Record extracts:
_ _ _ _ _ _ _
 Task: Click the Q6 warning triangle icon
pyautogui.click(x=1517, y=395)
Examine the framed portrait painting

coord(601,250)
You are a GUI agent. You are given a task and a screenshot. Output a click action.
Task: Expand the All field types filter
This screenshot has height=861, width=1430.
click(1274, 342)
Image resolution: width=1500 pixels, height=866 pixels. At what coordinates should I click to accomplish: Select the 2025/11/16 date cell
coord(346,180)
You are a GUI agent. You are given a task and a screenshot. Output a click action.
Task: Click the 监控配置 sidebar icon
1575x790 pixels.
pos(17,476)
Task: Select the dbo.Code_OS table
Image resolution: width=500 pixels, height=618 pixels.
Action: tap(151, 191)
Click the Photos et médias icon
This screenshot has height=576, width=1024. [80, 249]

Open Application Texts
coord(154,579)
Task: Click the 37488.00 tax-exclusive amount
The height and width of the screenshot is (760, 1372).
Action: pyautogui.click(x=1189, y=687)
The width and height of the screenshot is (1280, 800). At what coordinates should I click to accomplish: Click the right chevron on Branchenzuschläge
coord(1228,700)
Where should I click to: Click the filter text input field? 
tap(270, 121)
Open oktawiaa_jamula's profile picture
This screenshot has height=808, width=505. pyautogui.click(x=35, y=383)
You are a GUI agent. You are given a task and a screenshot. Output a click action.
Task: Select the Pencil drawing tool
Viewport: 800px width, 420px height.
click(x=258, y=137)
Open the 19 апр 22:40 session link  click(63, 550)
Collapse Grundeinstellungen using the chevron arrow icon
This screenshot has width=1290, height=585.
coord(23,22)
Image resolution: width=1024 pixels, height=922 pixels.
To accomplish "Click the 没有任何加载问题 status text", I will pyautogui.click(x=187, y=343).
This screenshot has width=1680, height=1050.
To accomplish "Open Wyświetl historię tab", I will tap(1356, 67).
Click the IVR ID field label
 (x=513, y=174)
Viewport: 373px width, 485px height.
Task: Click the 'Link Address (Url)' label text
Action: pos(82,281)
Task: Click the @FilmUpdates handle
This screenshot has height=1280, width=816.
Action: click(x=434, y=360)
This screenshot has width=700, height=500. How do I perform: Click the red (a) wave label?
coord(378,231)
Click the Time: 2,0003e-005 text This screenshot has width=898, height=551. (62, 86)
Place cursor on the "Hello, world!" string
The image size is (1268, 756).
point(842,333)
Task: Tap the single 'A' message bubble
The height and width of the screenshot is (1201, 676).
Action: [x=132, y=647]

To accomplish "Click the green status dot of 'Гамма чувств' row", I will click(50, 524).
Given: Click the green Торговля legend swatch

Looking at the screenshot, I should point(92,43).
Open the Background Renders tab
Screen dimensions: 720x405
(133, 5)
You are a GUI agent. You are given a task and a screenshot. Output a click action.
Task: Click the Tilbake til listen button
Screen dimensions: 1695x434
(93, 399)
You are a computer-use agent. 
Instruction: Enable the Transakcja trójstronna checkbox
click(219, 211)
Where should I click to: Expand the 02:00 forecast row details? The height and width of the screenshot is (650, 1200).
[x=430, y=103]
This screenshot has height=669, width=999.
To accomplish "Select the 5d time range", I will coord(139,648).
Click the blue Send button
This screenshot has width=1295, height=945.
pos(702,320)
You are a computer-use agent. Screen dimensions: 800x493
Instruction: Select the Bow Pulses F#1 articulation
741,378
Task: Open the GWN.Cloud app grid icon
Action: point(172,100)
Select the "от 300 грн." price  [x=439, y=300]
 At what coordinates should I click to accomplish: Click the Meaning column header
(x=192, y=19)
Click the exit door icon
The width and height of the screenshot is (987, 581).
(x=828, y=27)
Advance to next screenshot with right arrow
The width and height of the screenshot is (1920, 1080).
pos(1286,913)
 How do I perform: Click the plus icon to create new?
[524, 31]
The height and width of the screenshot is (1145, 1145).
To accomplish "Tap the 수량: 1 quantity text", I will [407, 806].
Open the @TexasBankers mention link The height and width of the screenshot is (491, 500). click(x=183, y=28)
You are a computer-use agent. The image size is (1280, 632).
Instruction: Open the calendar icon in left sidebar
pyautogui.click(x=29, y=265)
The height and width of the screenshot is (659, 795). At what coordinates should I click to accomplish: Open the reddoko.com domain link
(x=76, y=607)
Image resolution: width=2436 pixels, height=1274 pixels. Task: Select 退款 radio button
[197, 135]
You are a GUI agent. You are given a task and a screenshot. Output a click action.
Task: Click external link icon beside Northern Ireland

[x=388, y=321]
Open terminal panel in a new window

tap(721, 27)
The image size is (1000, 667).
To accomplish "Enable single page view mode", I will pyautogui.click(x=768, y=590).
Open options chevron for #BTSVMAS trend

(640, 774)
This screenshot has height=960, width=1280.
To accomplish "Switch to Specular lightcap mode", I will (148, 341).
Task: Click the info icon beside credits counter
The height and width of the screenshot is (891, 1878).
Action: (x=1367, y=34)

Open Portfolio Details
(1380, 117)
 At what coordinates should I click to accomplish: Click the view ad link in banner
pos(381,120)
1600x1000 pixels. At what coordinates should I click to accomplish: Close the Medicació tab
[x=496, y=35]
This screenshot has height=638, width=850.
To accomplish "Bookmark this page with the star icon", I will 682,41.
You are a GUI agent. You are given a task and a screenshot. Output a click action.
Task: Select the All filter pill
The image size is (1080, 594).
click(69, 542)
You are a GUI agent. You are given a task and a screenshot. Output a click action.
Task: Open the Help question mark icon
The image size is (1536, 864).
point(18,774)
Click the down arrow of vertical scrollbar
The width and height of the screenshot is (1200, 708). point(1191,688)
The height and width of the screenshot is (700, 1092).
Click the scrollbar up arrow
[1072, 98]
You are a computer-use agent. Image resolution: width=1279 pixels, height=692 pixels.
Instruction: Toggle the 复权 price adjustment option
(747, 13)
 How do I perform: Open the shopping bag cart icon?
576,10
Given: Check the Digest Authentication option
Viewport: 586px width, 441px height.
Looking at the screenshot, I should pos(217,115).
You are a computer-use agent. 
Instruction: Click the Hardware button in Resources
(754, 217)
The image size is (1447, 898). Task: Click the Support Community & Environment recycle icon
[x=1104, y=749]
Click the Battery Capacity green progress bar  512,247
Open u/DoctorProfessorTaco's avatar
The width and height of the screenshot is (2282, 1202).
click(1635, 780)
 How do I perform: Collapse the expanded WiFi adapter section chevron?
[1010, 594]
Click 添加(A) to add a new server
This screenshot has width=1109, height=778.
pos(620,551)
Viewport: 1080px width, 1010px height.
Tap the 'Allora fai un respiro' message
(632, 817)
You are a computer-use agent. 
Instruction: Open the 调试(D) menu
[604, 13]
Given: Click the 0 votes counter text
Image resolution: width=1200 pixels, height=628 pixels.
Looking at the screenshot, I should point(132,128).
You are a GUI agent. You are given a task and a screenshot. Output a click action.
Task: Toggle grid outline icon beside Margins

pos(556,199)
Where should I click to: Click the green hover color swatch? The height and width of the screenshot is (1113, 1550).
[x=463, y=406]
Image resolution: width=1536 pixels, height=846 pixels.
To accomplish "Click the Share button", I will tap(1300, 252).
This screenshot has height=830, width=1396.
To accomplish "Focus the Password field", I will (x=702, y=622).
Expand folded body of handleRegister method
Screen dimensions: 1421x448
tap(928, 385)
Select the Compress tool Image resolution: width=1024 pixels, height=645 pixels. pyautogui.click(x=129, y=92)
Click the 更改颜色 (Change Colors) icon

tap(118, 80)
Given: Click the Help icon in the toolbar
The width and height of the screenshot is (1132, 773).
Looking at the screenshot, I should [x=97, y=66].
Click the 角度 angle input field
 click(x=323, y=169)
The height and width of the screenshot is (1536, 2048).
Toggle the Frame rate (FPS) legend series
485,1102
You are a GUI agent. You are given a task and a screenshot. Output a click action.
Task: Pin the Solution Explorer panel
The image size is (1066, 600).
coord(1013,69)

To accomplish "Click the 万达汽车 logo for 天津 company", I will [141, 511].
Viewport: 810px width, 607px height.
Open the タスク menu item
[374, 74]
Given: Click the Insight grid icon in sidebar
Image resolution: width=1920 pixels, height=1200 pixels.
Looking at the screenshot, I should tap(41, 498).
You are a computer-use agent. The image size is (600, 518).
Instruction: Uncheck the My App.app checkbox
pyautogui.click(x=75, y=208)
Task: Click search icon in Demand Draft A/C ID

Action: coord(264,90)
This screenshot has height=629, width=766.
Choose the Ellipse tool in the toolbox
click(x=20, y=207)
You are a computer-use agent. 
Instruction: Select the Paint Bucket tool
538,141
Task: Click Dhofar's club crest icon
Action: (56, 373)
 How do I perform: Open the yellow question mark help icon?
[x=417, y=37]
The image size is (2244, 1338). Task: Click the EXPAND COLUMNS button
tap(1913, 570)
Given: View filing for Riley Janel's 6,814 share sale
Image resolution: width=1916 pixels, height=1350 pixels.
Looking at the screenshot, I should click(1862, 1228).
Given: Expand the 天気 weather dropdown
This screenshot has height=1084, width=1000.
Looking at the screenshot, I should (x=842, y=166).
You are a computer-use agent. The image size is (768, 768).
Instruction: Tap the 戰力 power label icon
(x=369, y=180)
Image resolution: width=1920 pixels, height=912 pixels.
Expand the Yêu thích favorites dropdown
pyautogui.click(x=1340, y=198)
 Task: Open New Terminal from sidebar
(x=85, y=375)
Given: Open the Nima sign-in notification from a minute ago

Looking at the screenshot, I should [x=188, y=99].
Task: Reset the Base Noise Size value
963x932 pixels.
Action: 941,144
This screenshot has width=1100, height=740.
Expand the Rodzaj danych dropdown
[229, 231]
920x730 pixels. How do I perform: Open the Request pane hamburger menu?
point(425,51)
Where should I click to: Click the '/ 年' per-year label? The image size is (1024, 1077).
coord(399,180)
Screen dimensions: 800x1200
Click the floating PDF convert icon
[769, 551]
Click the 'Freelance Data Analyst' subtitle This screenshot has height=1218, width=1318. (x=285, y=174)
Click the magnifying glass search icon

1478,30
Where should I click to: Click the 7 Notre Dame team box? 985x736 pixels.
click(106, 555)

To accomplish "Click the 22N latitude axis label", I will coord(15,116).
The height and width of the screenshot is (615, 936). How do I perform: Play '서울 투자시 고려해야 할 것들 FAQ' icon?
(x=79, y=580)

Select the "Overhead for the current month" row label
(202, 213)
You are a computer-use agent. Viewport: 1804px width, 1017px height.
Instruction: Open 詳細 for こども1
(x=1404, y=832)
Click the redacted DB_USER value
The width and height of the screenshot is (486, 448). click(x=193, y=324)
_ _ _ _ _ _ _
Give the lines again, exactly as they stand, from the beginning of the data through the line with "Task: Expand the All field types filter".

Answer section:
 Task: Click the Q6 warning triangle icon
pyautogui.click(x=1517, y=395)
Examine the framed portrait painting

coord(601,250)
You are a GUI agent. You are given a task and a screenshot. Output a click action.
Task: Expand the All field types filter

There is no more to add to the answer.